= Apostolic Vicariate of Eastern Oceania =

Catholic missionary jurisdiction in the Pacific (1833-1848)

The Vicariate Apostolic of Eastern Oceania was a Catholic missionary jurisdiction for some of the South Sea (Pacific) islands from 1833 till 1848.

== History ==
The whole of Oceania had at first been entrusted by the Congregation Propaganda Fide to the Congregation of the Sacred Hearts of Jesus and Mary (1825); but the territory proving too large, the western portion was afterwards formed into an Apostolic vicariate and given to the Society of Mary (1836), Bishop Pompallier being appointed Apostolic Vicar of Western Oceania.

In 1842, Propaganda Fide created the Apostolic Vicariate of Central Oceania, comprising the colonial island states of New Caledonia, Tonga, Samoa and Fiji Islands. By a further subdivision, the vicariate included only the Tonga Islands, the Wallis Island, Futuna and Niue. The Tonga Islands extend from 15° to 22° S. lat. and from 173° to 176° W. long. Niue is three hundred miles to the east. The Wallis Island lie in 13° S. lat. and 178° W. long.; Futuna, in 40° 14' S. lat. and 179° 33' W. long. These archipelagos were divided among several more or less constitutional monarchies; the Kingdoms of Tonga, Niue, Wallis and the two Kingdoms of Futuna. Tonga and Niue were under British protectorate, Wallis and Futuna under French.

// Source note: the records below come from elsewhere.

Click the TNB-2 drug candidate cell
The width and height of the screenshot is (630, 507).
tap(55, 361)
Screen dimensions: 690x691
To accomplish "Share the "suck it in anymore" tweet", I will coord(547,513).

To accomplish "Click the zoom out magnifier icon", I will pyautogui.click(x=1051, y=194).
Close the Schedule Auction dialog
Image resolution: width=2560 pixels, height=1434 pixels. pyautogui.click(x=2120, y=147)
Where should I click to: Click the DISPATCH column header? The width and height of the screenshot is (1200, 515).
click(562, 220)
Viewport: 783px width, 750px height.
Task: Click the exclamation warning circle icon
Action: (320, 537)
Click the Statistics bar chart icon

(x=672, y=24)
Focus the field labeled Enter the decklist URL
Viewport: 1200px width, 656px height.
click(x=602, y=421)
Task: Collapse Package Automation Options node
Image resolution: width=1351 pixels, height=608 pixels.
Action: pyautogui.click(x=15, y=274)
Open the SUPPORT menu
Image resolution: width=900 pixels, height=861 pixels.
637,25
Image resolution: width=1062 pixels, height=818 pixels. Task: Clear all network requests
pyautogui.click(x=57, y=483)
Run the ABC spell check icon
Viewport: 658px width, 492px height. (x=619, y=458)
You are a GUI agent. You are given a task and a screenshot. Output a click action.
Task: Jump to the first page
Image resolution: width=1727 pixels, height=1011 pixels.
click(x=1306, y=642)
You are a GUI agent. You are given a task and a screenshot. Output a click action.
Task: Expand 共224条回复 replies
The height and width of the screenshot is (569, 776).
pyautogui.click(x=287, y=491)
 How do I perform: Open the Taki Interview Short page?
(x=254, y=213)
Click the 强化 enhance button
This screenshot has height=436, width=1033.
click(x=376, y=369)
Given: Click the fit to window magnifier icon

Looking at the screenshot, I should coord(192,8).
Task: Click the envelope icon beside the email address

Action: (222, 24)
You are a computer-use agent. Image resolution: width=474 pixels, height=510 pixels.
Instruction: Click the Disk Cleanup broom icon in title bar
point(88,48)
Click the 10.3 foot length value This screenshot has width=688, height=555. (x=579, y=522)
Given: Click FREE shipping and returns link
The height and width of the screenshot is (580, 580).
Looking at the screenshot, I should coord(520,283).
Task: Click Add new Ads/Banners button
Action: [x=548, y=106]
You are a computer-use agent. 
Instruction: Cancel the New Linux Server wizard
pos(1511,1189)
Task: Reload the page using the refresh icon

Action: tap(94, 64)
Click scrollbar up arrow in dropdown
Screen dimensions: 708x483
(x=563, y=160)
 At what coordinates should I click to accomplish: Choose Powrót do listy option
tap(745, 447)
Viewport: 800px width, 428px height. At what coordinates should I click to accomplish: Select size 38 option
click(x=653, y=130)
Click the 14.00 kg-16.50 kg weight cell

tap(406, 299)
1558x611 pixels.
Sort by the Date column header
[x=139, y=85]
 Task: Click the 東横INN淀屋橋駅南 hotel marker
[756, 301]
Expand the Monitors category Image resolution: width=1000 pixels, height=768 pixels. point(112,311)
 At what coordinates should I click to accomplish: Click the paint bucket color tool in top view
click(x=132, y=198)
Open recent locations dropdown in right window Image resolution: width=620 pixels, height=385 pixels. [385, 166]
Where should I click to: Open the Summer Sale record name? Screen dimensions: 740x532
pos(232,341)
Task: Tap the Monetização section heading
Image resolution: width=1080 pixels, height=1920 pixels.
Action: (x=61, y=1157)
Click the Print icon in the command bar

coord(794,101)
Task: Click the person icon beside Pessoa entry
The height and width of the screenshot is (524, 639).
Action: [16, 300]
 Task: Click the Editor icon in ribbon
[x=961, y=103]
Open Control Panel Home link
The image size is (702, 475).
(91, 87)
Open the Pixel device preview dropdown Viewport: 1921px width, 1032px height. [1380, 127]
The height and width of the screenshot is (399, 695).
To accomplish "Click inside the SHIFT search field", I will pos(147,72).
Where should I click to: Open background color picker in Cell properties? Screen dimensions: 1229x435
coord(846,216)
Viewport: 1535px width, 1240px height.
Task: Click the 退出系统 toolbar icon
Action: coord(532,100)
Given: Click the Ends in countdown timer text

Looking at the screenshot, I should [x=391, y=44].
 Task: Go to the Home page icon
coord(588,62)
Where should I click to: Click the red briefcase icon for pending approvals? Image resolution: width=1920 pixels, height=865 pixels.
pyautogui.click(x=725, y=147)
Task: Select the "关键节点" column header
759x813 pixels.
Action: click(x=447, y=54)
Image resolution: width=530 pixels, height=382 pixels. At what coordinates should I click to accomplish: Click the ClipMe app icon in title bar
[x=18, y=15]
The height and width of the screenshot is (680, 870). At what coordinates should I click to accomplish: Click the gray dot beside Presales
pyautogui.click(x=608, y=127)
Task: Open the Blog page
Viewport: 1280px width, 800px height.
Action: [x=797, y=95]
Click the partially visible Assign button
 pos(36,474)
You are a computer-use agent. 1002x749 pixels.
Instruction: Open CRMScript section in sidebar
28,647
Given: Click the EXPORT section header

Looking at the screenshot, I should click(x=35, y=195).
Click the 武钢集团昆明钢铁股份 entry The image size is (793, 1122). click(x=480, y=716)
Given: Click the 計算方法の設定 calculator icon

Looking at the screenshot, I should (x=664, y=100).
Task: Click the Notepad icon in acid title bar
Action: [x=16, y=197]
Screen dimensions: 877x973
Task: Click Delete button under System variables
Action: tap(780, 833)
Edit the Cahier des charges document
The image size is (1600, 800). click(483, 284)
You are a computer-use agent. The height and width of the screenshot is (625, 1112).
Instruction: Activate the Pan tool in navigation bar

Freedom of worship was theoretically recognised everywhere except in Niue, which is exclusively Protestant. Wallis and Futuna were entirely Catholic. In Tonga there were Catholics, Methodists belonging to the Sydney conference, independent Methodists forming a national Church, some Anglicans, Adventists and Mormons.

=== Statistics ===
The total population in the early 20th century was 34,000, with 9200 Catholics. There were 35 churches; 21 European and 1 local Marist priests and 3 local diocesan priests; 28 schools with 2039 children, two colleges and a seminary. There were annual retreats for the priests, for the sisters and for the catechists, besides general retreats for the faithful about every two years.

The establishments for girls were under the care of 52 Sisters of the Third Order of Mary. The boys' schools were conducted by local lay teachers; the colleges and the seminary by priests. The islands were divided into districts, with resident missionaries who assembled every month for an ecclesiastical conference.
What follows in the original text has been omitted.